* [Material for this exercise]
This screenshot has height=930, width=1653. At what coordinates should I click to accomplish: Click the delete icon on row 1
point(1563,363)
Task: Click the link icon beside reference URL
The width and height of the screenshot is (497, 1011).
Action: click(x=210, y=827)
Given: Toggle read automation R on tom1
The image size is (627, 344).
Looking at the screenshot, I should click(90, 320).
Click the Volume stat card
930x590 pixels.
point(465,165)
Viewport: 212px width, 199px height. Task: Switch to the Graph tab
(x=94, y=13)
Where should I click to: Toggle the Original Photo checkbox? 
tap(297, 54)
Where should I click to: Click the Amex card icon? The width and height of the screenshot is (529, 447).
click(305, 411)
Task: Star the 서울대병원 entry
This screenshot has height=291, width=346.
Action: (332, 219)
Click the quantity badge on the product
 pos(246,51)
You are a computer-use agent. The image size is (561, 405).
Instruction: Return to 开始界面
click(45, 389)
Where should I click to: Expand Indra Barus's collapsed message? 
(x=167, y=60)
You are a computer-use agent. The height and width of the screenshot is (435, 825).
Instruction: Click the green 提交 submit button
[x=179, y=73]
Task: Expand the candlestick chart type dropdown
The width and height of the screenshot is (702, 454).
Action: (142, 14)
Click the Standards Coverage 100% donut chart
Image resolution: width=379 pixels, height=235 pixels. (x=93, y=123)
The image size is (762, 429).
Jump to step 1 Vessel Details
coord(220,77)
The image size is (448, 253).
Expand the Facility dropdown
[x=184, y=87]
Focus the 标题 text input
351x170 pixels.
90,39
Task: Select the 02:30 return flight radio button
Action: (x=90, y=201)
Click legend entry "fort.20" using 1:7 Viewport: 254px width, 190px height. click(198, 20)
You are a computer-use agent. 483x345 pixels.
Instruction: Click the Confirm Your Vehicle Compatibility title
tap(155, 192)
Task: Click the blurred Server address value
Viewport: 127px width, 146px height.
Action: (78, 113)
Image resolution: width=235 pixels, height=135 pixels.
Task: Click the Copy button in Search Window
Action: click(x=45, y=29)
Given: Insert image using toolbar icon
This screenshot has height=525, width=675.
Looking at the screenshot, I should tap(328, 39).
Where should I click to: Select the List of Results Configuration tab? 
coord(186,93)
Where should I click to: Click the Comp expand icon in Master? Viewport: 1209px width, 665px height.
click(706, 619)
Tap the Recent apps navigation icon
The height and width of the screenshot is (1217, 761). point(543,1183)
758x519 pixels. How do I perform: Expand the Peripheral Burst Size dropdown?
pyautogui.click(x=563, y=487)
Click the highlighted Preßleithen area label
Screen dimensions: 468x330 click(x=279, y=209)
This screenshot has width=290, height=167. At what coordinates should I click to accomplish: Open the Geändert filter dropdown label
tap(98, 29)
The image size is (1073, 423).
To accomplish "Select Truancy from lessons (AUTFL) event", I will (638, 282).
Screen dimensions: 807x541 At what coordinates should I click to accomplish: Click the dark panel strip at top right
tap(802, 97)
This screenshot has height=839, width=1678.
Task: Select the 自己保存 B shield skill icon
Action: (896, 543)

* [Aim of the task]
If a line in the entries holds the string "computer", copy it.

* [Expected answer]
You are a computer-use agent. The image size is (561, 405).
You are a computer-use agent. The height and width of the screenshot is (435, 825).
You are a computer-use agent. 483x345 pixels.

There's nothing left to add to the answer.